▶ What you should do
Give the lines below again exactly, starting with the line that holds "The width and height of the screenshot is (600, 400)." and going on through the line that holds "Task: Expand the".

── Data supplied ──

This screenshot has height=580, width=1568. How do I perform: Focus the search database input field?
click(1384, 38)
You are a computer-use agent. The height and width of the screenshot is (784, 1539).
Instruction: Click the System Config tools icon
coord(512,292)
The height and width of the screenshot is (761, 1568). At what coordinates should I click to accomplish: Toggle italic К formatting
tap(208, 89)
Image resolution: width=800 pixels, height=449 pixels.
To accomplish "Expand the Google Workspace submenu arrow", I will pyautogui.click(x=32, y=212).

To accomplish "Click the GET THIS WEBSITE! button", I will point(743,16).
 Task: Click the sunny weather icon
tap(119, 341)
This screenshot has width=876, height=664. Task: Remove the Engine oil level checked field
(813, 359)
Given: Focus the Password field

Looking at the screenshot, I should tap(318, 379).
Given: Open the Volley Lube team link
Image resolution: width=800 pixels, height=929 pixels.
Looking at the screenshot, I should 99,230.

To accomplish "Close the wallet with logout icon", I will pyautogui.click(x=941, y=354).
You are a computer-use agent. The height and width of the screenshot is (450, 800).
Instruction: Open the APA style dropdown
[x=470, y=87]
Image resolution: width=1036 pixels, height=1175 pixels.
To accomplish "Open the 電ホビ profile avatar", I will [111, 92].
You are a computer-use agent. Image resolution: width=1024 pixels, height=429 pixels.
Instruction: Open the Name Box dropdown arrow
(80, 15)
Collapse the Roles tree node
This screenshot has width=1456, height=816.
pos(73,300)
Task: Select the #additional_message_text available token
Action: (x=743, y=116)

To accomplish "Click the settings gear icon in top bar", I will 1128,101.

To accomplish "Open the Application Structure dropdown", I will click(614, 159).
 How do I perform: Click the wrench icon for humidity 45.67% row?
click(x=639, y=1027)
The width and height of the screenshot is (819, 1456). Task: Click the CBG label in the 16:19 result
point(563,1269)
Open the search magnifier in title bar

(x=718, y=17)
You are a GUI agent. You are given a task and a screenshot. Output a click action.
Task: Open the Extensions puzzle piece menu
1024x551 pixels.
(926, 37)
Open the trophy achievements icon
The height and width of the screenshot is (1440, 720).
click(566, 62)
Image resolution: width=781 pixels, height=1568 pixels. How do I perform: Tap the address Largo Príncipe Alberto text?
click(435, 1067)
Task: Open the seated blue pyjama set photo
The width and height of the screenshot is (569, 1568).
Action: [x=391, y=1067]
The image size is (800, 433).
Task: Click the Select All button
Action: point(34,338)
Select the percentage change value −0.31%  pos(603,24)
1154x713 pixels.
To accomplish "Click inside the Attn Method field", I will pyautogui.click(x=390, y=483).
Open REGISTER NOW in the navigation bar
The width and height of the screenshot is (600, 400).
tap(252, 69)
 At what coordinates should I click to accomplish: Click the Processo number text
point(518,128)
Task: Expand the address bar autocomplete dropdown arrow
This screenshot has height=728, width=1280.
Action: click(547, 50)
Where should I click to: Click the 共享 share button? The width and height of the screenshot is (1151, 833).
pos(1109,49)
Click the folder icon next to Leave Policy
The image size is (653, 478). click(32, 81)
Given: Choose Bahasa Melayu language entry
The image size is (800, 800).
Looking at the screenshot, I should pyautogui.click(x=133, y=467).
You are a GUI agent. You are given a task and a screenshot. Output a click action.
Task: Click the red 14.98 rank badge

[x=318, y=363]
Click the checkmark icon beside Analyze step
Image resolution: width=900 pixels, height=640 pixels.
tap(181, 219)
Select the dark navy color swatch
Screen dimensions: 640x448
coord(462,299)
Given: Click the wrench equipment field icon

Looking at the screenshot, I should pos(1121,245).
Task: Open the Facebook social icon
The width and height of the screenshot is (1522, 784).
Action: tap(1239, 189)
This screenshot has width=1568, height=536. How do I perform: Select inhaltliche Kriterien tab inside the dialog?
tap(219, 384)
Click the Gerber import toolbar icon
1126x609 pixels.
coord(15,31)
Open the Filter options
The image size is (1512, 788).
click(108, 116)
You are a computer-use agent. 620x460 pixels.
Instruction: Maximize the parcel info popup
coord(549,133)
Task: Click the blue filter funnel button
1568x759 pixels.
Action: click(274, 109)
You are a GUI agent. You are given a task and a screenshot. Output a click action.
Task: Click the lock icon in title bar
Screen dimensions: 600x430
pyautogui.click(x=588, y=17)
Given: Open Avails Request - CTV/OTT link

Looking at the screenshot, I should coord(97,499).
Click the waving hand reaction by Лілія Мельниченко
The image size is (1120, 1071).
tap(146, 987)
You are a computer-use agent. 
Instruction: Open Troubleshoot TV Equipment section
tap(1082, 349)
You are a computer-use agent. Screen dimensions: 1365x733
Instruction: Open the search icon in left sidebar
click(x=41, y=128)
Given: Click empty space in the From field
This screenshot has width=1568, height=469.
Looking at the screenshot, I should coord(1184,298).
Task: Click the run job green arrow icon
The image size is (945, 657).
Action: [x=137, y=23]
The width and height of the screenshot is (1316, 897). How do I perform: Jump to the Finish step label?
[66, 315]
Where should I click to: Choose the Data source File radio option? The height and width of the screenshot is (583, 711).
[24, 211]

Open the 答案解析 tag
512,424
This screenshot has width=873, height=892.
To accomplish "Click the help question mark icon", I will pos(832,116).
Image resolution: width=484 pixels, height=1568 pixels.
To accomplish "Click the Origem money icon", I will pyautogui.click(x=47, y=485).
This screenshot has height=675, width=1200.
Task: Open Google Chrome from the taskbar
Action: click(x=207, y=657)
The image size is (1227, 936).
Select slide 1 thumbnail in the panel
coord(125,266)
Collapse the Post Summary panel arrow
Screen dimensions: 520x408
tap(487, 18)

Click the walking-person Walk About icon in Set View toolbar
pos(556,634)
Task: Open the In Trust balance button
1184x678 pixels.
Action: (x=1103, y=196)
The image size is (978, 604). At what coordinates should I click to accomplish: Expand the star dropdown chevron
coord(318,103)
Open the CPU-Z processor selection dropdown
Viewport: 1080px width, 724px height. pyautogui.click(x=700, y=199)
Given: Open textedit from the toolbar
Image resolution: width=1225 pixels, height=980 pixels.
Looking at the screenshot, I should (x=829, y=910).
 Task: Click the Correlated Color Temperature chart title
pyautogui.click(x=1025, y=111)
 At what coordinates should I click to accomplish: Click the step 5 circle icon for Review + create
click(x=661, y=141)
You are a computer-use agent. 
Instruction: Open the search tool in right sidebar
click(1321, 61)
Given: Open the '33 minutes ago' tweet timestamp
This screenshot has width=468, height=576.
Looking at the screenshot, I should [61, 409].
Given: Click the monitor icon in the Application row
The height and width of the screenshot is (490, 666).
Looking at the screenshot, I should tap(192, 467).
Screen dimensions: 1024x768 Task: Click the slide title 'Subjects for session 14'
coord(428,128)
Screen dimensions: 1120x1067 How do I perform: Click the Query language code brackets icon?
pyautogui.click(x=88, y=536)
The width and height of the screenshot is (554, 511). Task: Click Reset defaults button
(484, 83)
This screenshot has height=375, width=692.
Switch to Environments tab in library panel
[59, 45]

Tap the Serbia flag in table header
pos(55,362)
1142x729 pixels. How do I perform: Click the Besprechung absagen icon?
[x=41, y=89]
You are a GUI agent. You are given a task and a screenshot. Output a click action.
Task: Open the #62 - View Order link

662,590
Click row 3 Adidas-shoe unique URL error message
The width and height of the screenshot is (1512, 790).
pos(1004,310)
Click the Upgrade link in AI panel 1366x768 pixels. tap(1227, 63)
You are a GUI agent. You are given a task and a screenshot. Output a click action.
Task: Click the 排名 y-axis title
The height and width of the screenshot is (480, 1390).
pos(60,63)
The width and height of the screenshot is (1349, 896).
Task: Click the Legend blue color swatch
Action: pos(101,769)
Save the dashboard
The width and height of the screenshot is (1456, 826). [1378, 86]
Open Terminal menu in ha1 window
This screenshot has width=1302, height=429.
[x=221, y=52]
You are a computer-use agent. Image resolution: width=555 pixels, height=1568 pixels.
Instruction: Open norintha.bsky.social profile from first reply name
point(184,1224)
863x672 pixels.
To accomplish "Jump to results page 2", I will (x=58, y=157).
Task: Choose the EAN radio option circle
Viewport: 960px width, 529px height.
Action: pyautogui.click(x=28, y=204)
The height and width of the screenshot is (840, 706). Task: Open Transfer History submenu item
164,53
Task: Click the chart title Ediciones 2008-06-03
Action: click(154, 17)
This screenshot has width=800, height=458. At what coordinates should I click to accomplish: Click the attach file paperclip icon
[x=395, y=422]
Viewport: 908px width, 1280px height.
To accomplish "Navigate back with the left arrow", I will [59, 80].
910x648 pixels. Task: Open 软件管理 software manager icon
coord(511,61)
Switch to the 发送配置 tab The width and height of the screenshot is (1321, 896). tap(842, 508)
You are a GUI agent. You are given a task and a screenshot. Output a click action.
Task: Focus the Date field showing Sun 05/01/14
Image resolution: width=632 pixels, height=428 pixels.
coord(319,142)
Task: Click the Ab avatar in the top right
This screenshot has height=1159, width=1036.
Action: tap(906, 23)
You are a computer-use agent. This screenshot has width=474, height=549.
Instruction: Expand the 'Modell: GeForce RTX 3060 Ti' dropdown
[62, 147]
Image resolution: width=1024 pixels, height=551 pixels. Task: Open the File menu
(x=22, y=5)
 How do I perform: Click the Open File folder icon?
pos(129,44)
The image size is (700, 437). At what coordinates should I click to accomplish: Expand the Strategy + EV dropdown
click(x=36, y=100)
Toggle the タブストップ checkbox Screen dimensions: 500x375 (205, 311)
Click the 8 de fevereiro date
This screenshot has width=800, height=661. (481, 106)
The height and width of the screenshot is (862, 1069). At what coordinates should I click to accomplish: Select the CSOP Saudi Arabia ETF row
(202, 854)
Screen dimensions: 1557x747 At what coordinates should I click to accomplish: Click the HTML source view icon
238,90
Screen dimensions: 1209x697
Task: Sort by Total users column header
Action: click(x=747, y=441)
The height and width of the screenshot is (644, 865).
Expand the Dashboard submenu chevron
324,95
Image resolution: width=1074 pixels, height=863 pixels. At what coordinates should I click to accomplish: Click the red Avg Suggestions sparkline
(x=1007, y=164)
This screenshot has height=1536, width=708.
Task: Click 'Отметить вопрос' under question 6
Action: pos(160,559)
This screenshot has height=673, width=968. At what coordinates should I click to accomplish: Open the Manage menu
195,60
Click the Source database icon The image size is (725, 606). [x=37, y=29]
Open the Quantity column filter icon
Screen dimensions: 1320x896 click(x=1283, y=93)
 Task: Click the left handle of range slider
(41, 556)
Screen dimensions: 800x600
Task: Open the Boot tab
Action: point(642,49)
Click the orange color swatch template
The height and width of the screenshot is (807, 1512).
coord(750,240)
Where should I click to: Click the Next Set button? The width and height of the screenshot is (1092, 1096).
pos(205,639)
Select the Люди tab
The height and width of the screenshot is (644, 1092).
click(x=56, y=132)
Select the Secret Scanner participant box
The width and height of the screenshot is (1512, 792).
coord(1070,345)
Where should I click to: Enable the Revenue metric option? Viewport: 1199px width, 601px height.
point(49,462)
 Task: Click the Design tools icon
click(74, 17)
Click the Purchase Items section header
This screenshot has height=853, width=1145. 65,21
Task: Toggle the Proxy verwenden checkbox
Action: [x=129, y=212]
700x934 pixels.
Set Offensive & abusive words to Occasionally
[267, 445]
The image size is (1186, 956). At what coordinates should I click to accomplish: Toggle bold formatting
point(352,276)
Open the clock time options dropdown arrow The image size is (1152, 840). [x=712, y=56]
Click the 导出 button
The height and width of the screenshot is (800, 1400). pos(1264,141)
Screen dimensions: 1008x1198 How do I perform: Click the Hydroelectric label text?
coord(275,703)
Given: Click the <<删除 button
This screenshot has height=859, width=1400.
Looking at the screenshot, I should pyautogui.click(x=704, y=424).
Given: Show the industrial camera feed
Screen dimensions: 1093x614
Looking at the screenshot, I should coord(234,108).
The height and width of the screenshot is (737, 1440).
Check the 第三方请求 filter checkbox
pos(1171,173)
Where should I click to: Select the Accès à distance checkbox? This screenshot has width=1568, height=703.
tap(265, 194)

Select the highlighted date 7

───

▶ Task solution
The width and height of the screenshot is (600, 400).
tap(252, 69)
 At what coordinates should I click to accomplish: Click the Processo number text
point(518,128)
Task: Expand the address bar autocomplete dropdown arrow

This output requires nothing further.